Background: The prevalence of hypertension with hyperuricemia varies between 22–38%, with 3–5 fold BEZ235 ic50 increased risk for coronary heart disease, peripheral arterial disease or cerebrovascular disease. Hypertension and hyperuricemia condition will trigger an increase in asymmetric dimethyl arginine (ADMA), decrease in nitric oxide and increase in reactive oxygen species, which in turn will lead to endothelial dysfunction. ARBs

losartan in hypertension therapy has the uricosuric agents, anti-inflammatory and antiagregation effects. Methods: The design of this study is a clinical trial before and after, which is done in general and consult policlinic, Internal Medicine Department at RSMH Palembang from May to August 2013. A total of 30 patients with stage 1 hypertension and hyperuricemia was given 50 mg losartan drug once daily for 8 weeks. Before therapy was started, blood pressure, serum uric acid, 24-hour urine uric acid and serum ADMA were measured and repeated after 8 weeks. Blood pressure was measured every 2 weeks. Results: The mean serum ADMA levels prior to administration of losartan was 0.74 μmol/l. The mean ADMA levels after the administration of losartan was 0.56 μmol/l. There was a decrease

in mean serum ADMA levels after the administration of losartan.
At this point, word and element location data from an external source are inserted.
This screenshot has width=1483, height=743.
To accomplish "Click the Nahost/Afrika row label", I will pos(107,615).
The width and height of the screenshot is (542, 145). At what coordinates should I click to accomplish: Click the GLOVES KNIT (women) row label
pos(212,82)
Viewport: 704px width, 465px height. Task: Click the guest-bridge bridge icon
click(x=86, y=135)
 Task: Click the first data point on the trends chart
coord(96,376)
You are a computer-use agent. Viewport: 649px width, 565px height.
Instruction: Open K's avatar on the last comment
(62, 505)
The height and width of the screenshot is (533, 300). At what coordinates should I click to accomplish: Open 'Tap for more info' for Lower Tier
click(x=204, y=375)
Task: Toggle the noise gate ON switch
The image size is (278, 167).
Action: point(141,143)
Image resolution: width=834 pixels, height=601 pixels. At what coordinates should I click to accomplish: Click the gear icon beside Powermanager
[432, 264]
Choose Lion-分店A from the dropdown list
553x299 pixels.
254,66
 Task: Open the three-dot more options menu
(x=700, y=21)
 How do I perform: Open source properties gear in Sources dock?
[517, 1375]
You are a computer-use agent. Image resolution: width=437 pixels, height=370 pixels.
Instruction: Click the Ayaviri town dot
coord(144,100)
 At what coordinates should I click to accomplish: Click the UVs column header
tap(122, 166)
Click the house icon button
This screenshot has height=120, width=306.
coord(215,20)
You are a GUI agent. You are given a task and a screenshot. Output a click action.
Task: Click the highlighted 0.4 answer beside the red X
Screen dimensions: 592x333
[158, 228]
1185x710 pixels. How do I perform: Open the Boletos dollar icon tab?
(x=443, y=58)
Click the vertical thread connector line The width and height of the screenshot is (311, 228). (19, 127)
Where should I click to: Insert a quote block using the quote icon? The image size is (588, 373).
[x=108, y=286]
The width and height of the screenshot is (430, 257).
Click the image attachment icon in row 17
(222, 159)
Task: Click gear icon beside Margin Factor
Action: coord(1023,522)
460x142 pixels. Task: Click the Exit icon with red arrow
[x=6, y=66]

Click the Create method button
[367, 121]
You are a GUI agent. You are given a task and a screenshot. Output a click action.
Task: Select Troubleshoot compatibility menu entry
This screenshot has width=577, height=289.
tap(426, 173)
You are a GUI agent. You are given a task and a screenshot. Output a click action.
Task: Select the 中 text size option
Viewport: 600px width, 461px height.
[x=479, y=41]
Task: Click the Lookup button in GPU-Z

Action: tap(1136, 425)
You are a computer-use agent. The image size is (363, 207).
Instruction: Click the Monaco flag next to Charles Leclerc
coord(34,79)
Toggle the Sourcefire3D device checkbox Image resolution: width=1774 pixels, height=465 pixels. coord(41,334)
The results were statistically significant on reduction of serum ADMA levels after the administration of losartan with P = 0.001. Conclusions: There is an influence of losartan on reduction of serum ADMA levels in hypertension patients with asymptomatic this website hyperuricemia, and the differences were statistically significant with P = 0.001. 220 RENAL RHEUMATOLOGY LUPUS VASCULITIS CLINIC – 4 YEARS EXPERIENCE G SINGH1, L WHITE2, P FLYNN2, S THOMAS2, L JEYASEELAN3, Rho M THENMOZHI3, G JOHN2, P KUBLER2, D RANGANATHAN2 1Princess Alexandra Hospital, Brisbane, QLD; 2Royal Brisbane and Women’s Hospital,

Brisbane, QLD, Australia; 3Christian Medical College, Vellore, Tamil Nadu, India Aim: To measure the rate of progression of renal disease in patients who attend the Renal Rheumatology Lupus Vasculitis (RRLV) clinic and to compare the results to published studies in Lupus Nephritis (LN) and vasculitis. Background: Patients with connective tissue disorder have multisystem involvement and attend Rheumatology and other sub speciality clinics including Nephrology. In July 2009 a combined RRLV clinic, probably first of its kind for adult patients in Australia, was implemented at Royal Brisbane & Women’s Hospital. Studies have shown patient survival rates at 5 and 10 years for vasculitis patients are 83% and 74% and for LN patients are 88% and 77% respectively. We compared outcome data for patients followed up in our clinic to published studies. Methods: This analysis is a retrospective chart audit of all the patients who attended this clinic from July 2009 to October 2013.